3. Make sure your words match the message.
Mean what you say and say what you mean. When your partner
hears one thing in your words but your tone of voice, body
language and facial expressions are really saying something
else, you open the relationship to some crazy making days.
Which message is she to believe? This can waste a tremendous
amount of energy and she learns not to trust part of what you
are saying.
Here’s a very simple but common example. You are getting
ready to go to a formal dinner. Your wife comes to you and
says, “How do I look?” (And she’s wearing a dress you don’t
particularly like and her hair is pulled back in a way that
turns you off.)
Not to spoil the evening you enthusiastically say, “You look
great.” You don’t really mean it and a part of her knows you
really don’t mean it. But, you leave it at that.
This might not seem like a big deal – we all have done
something similar – but if trust is shaky to begin with, it is
even shakier now.
Here’s how to match the words with the nonverbal: “I think
you are a beautiful person. I want you to know that. I love you
dearly and it will be wonderful to have you by my side tonight.
Others will see your beauty. (As you say this, you look into
her eyes as you put your hands around her waist.)

## Instructions:
a – Answer these questions about the passage on matching words to the message:
(i) What event are the couple getting ready for?
(ii) What two things about the wife's appearance does the husband dislike?
(iii) What does the partner learn when words and tone don't match?
b – Write the next part of the passage on matching words to the message, picking up after its final sentence.

## Rows:
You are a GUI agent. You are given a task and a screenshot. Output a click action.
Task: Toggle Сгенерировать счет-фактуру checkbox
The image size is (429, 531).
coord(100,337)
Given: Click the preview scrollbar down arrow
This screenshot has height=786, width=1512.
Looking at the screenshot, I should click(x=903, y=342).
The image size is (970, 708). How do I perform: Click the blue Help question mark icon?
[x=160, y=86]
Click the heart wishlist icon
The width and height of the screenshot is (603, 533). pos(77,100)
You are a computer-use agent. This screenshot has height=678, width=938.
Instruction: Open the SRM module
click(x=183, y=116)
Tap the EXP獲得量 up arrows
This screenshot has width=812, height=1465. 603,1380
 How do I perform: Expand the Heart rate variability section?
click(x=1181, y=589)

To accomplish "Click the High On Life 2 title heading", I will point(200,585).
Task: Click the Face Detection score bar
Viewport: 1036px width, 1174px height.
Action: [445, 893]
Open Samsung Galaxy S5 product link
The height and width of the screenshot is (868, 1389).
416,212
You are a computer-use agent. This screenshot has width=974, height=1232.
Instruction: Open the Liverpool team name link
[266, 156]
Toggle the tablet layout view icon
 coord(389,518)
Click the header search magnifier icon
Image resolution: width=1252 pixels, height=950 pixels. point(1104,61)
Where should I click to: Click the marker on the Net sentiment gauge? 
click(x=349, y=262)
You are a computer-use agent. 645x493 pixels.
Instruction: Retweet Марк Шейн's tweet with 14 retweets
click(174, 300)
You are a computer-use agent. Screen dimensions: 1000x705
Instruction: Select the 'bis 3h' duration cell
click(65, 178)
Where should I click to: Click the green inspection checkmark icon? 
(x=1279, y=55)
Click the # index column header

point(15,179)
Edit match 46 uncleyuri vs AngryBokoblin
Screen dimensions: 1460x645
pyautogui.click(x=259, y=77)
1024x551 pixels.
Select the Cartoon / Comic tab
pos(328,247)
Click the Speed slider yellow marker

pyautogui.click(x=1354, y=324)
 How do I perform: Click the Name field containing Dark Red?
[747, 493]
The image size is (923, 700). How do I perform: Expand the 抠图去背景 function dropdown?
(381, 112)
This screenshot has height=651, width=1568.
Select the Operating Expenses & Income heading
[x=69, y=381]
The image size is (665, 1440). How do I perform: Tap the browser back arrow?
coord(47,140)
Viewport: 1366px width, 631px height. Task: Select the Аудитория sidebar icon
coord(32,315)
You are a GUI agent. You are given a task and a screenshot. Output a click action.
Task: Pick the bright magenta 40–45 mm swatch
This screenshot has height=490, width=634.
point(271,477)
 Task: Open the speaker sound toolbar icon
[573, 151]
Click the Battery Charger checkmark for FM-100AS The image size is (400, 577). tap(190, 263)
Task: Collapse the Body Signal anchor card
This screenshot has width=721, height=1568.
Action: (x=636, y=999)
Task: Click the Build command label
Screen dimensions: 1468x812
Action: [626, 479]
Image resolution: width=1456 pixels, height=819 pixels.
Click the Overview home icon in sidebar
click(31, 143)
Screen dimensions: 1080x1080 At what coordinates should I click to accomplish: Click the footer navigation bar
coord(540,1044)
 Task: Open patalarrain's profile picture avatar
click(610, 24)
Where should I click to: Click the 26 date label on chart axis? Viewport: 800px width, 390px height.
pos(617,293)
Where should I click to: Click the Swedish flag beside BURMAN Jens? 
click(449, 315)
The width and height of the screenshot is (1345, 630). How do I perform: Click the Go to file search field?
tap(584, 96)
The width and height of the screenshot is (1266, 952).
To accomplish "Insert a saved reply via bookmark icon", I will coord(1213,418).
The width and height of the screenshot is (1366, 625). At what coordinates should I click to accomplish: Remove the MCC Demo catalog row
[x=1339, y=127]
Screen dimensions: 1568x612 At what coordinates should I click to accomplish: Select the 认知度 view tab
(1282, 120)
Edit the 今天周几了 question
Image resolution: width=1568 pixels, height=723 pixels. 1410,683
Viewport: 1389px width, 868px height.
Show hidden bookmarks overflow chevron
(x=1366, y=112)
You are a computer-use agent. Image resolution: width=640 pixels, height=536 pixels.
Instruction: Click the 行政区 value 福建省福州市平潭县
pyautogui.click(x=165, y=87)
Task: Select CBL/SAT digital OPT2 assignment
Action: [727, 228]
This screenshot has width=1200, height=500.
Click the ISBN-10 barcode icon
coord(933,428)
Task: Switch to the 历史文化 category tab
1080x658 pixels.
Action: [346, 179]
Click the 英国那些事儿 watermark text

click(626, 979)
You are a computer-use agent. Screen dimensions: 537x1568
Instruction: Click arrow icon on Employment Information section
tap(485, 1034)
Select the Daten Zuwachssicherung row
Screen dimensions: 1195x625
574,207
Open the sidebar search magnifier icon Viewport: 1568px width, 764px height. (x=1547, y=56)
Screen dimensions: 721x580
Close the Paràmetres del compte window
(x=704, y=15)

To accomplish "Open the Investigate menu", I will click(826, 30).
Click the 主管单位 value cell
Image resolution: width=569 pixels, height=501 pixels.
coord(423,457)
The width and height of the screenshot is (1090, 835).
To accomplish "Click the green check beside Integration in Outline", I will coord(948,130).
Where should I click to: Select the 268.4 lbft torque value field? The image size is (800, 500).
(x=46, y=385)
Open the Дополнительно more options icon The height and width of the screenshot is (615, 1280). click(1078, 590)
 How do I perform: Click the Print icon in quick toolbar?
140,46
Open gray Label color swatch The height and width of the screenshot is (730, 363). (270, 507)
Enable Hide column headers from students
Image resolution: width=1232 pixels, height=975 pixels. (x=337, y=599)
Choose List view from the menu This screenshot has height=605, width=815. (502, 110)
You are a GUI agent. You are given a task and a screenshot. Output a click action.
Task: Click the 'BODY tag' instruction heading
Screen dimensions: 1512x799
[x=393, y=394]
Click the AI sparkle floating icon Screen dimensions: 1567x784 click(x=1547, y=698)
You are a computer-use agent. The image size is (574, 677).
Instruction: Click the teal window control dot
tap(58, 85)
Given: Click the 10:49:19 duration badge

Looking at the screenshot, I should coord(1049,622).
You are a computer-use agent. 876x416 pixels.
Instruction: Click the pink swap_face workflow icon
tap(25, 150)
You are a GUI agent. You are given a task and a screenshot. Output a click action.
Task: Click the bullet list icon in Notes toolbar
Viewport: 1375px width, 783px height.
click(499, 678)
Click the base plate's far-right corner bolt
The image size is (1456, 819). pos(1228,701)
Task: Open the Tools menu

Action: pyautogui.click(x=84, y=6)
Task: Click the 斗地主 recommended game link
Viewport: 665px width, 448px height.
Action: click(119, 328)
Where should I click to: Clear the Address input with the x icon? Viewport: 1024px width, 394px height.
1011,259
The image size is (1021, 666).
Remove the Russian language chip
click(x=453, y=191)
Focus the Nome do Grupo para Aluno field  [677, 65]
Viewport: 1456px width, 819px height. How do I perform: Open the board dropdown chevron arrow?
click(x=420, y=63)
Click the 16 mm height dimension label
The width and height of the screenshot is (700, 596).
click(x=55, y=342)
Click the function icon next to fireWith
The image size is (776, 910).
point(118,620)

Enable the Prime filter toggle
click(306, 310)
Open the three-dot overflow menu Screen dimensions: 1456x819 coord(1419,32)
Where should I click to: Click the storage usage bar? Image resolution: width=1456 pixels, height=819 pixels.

## Set of answers:
a –
(i) A formal dinner.
(ii) Her dress and the way her hair is pulled back.
(iii) She learns not to trust part of what you are saying.

b –
She’s not concerned so much with how she looks but is
expressing a need for affirmation. She’s not talking about her
dress or hair, but about wanting to know the evening is going
to go just fine. You respond to the real message.
You can take this one step further, if you like. At some
point you might bring up her need for affirmation and talk
about that. Ask her is there is anything you can say or do so
that need is met.
Trust is awareness of the intent beneath the obvious message
and responding to that!
4. Believe the other person is competent.
I hear this phrase very often: “But, I don’t want to hurt
the him.” A couple things are at play here. First, she may not
have the skill of confronting the other with the truth in a way
that brings reconciliation and understanding. She believes
truth telling is destructive or entails some sort of drama.
Neither is true. The truth is never destructive and can be
conveyed in loving ways. (With that said, what we believe to be
the truth may indeed be a distorted perception that fits our
personal needs.)
Or, she may see the other person as a wimp; someone she
believes cannot handle rigorous personal confrontation. She
doesn’t trust that the other personal has the internal strength
or stamina or skills to be in a relationship of mutual respect
and equality. The other person picks up on this mistrust and
does what he does (feigns inadequacy and incompetence) to avoid
the personal confrontation as well. A dance is acted out.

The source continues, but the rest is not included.